Kernel module from TX2 is not working in Nano

Hi,
The kernel module worked (insmod-ed) in Jetson TX2, is not working in Jetson Nano. Both are same architecture.

Could you please let me know, is there any difference between two?
insmod: ERROR: could not insert module cfg80211-tx2.ko: Invalid module format

My expectation was no need to rebuild the module. But it is not the same. In there difference in cross-compiler?

Ubuntu 18.04.3->tx2; nano: 18.04.4.

Thanks.

There are differences (e.g., the module loader software itself), but I couldn’t tell you for sure about your case. You would always want to recompile it anyway since these are directly inserted into the kernel and may involve different address offsets from one kernel to the next. Even on a single kernel on the same system a load of the same module against a kernel compiled with different features would probably fail. For this to succeed your kernel config itself would need to be an exact match between the two systems (changing the config on a running system could invalidate every module currently being used…across two different computers this is quite likely).

OK. But the module, that I built on Nano, itself showing the error insmod: ERROR: could not insert module <module.ko>: Invalid parameters. Nano supports loadable modules right?

The same module built on tx2, worked in TX2.

1 Like

Yes, Nano is like any other Linux system and supports modules. However, you’ve misinterpreted the meaning of this:

Every program, even kernels and functions within kernels, can be passed arguments (at least in C, which is what we are talking about). Some programs must be passed arguments, or particular arguments, and this is just the programmer’s choice. That error indicates module load works (as a mechanism), but that something needed in addition to the module is missing.

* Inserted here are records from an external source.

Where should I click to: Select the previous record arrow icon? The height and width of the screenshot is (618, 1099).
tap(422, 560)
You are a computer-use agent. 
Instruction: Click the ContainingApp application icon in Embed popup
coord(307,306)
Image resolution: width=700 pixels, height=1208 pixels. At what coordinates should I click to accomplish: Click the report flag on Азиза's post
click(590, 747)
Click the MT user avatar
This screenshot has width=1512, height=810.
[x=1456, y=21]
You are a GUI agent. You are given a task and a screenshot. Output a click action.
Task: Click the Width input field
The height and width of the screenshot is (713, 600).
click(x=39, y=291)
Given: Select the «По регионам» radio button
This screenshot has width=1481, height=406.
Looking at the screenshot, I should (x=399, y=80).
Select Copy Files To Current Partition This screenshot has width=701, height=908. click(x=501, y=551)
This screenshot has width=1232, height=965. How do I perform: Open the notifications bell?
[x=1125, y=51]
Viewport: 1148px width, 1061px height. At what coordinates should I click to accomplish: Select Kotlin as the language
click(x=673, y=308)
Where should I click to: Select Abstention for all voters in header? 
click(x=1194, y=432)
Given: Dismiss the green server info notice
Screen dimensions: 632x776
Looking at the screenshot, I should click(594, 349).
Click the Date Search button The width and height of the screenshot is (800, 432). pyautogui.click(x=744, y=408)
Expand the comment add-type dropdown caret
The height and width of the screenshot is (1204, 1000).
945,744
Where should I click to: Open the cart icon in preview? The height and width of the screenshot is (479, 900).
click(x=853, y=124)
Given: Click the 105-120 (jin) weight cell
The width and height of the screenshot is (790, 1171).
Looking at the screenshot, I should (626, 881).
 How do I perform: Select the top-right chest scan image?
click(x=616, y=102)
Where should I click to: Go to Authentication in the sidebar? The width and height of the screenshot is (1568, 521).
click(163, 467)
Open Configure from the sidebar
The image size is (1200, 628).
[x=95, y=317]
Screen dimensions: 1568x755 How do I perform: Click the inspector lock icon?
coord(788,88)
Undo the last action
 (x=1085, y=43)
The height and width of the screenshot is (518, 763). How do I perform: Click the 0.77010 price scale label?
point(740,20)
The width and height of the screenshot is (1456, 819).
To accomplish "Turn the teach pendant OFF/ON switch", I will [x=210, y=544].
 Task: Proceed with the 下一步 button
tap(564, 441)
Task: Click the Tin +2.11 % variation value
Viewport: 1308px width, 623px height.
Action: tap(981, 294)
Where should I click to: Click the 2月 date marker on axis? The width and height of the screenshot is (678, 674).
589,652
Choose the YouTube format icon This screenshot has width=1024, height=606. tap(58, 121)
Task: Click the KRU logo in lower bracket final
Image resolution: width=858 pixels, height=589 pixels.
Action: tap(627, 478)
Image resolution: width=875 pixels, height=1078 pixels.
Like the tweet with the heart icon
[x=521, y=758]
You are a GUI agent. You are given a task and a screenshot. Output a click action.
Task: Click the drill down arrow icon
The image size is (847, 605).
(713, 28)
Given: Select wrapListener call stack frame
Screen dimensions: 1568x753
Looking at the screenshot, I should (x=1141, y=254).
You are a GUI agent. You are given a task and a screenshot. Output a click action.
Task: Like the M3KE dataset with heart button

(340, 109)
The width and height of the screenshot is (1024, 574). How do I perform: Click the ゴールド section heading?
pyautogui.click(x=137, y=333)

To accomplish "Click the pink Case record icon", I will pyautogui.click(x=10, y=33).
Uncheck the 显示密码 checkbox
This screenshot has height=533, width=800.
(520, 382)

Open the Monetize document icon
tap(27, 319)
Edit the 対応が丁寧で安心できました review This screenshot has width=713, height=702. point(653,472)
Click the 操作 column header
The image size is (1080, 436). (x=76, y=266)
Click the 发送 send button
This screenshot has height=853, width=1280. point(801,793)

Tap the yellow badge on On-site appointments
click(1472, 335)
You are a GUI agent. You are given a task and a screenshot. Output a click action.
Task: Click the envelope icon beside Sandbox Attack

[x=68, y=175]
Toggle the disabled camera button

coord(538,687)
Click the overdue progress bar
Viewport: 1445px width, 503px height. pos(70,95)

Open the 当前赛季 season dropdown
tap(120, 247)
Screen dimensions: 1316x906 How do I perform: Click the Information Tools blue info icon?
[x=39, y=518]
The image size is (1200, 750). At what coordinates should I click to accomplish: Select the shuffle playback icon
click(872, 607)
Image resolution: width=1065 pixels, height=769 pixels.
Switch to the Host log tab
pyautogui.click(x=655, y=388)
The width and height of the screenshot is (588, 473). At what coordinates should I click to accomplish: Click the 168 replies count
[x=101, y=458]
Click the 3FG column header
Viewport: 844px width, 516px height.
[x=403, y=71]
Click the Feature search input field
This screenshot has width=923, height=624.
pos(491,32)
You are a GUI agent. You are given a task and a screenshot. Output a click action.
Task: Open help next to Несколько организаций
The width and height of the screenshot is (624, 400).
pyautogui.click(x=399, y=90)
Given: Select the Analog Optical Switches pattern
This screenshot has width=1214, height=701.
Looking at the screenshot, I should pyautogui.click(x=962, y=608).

An example which most people would not expect is for a module acting as a driver to a non-plug-n-play hardware. A driver must know the physical address of the hardware it is talking to, and for non-plug-n-play, this tends to mean the device tree passing that information. Whenever a module (or any driver) loads it is given a chance to read the content of the device tree. Parameters not “compatible” with your driver are ignored (there is a “compatible” section in most device tree nodes naming which drivers will be interested in the data). That data includes the physical address. If you require a physical address to find the hardware, then the driver will fail due to lack of being passed a physical address as an argument.

Often the same thing goes on with the kernel command line…everything has the ability to see the kernel command line during kernel startup (and a module loading is a part of the kernel starting up). Those arguments a driver does not care about are ignored, and only arguments the particular module or driver cares about will actually be used.

Also consider that it is possible the module might be looking for the output result of another module, e.g., an encryption module might provide a key, and if that function is not enabled in your kernel, then there would be a failure to pass the key to the module you are loading. It is a tree of dependencies for this case, and not a physical address being passed. It is an example of how missing another module can invalidate a seemingly unrelated module.

Perhaps you need a device tree change? Depends on what the missing argument is. To know this you’d have to research the driver requirements. On the other hand, if you just built the module against the other system, the Kconfig system can be used to make sure you have all of the kernel feature dependencies. This wouldn’t tell you about a device tree requirement since that is a runtime requirement, but it would certainly narrow down the failure.